Neonatal convulsions pose a unique challenge to the treating physician, both at the diagnostic and therapeutic level. Approximately 3% of the children admitted to a neonatal intensive care setting are diagnosed with convulsions (Nunes et al, Arq Neuropsiquiatr 2008). This frequency is probably an underestimation because subtle seizures might remain undiagnosed. By far (50%), convulsions are seen in the global setting of hypoxic–ischaemic encephalopathy, but in a substantial proportion of the children, aetiology in the neonatal phase is not found. In those infants, a systematic search for metabolic and genetic causes should be started as soon as possible. In particular, metabolic causes should be ruled out, because early treatment is sometimes the only way to stop cognitive deterioration. Also, it becomes clear that channelopathies can present in early life with convulsions (Lagae, Eur J Ped 2008).
From the diagnostic point of view, many advances have been made with bedside amplitude-integrated EEG systems.
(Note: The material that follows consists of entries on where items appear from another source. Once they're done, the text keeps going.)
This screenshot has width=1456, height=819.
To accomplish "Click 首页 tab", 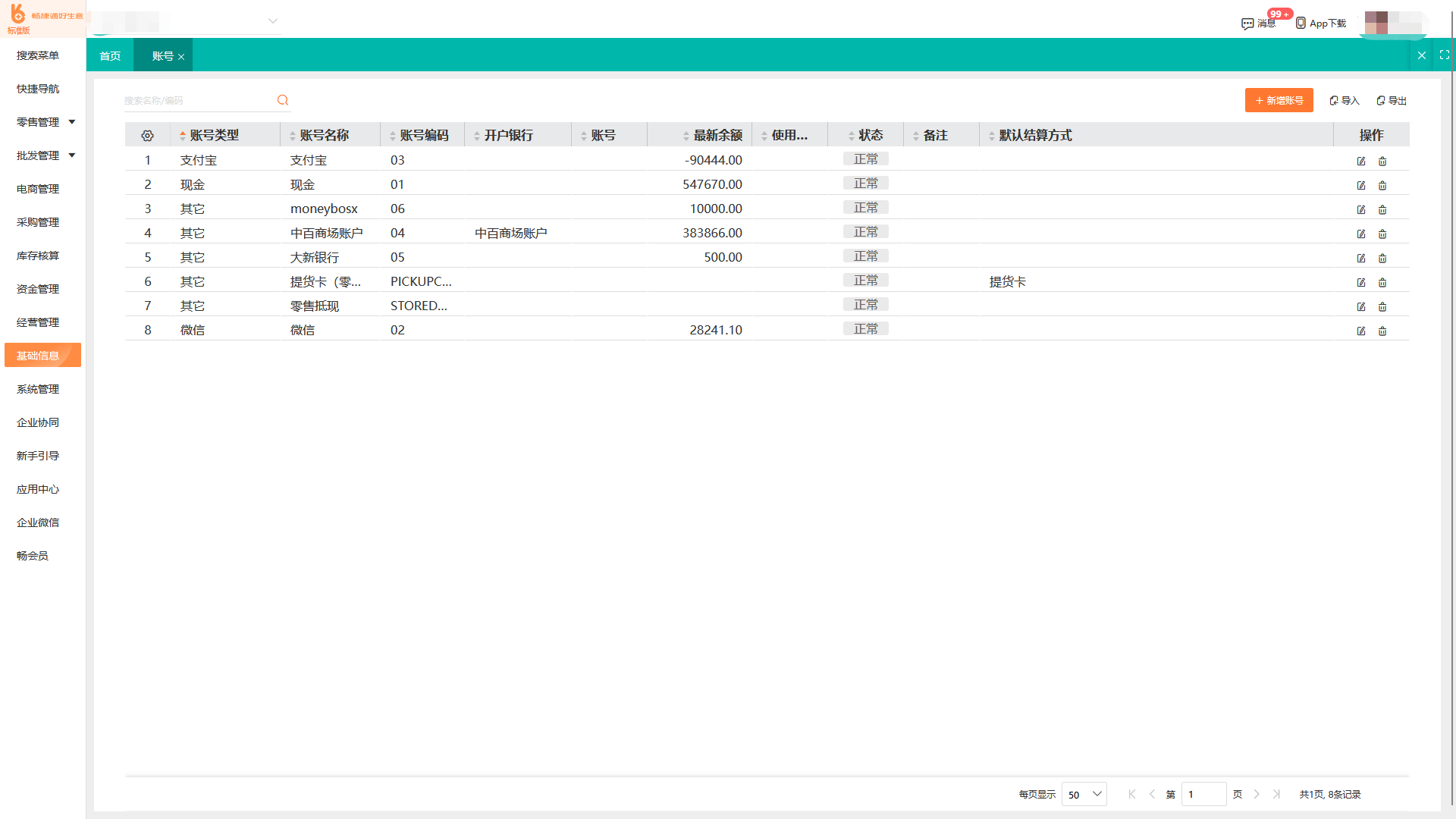I will click(x=110, y=56).
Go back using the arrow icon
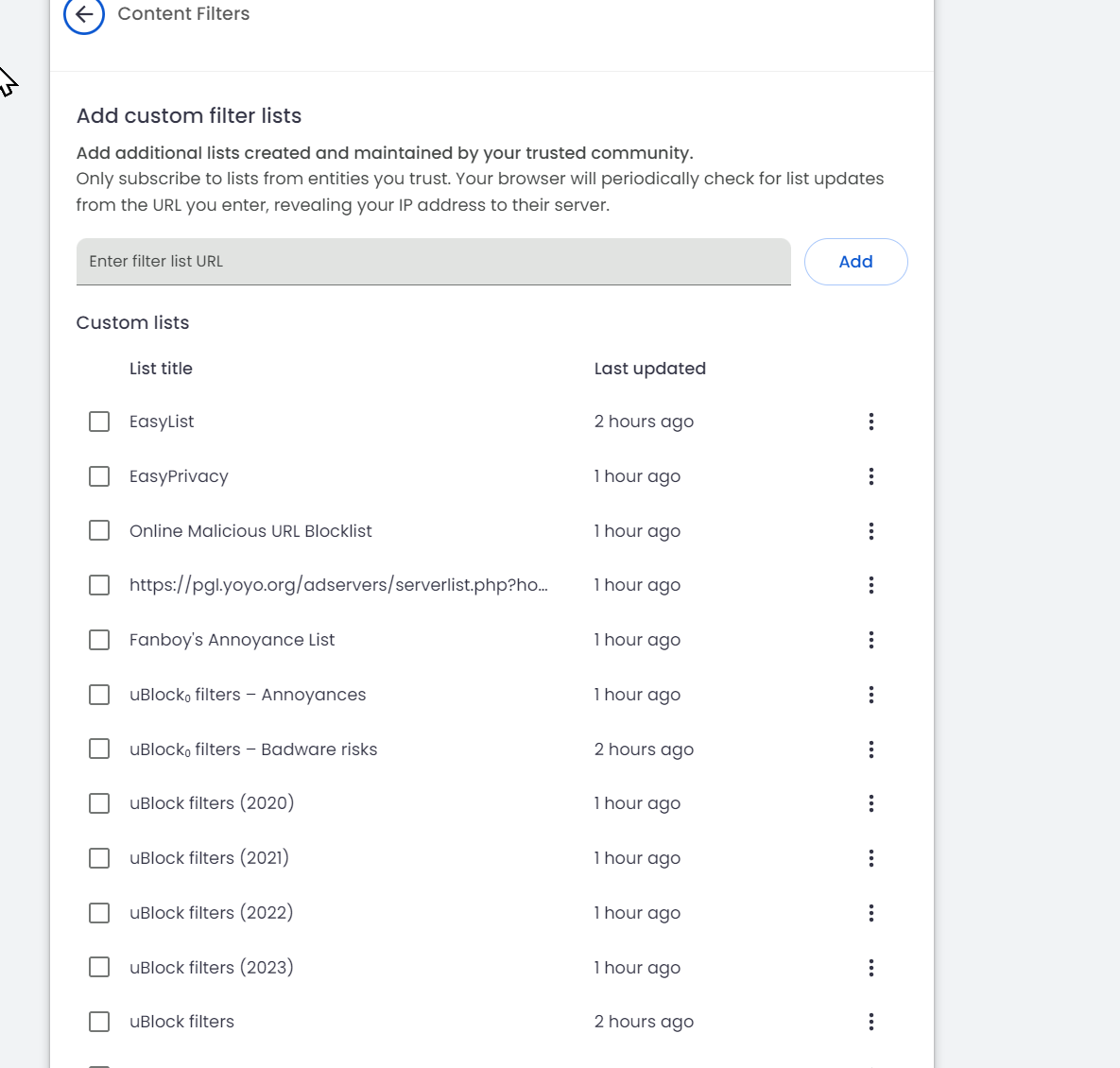Viewport: 1120px width, 1068px height. 84,14
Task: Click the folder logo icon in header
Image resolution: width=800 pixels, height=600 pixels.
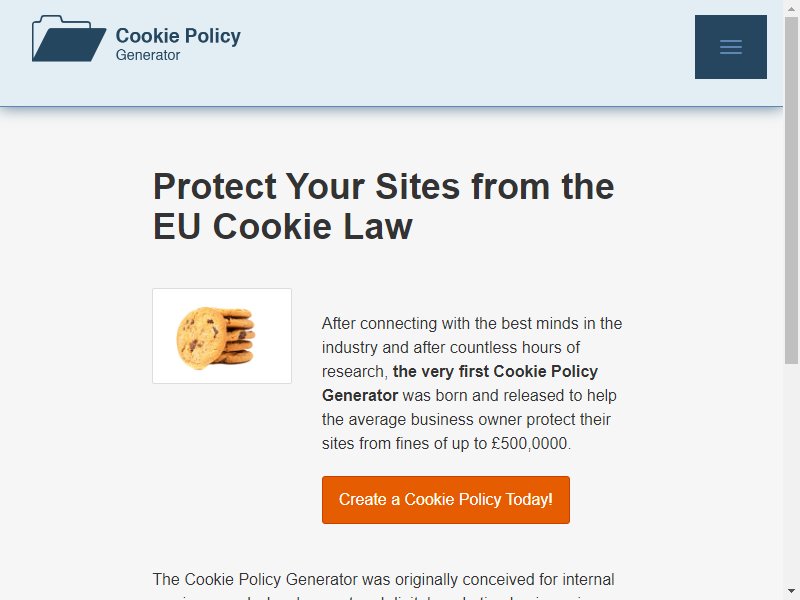Action: 69,39
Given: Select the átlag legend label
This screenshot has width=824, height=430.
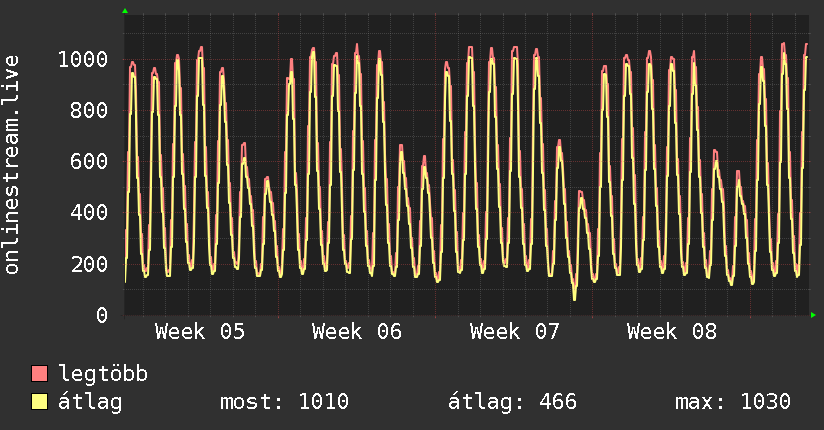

Although these systems are very useful in the detection of seizures, they do not allow for a precise classification of the seizures. A combination of amplitude-integrated systems with conventional EEG remains the ultimate standard for epileptologists (see Shellhaas et al, J Paediatr 2008).
Treatment is another hot debate. It is widely recognised that both phenobarbital and phenytoin could still be considered as first line drugs. Lidocaine and benzodiazepines (midazolam) are often used by neonatologists, whereas the “classic” anti-epileptic drugs (valproate, topiramate and levetiracetam) are advocated more by paediatric neurologists (Bassan H et al, Paed Neurol 2008).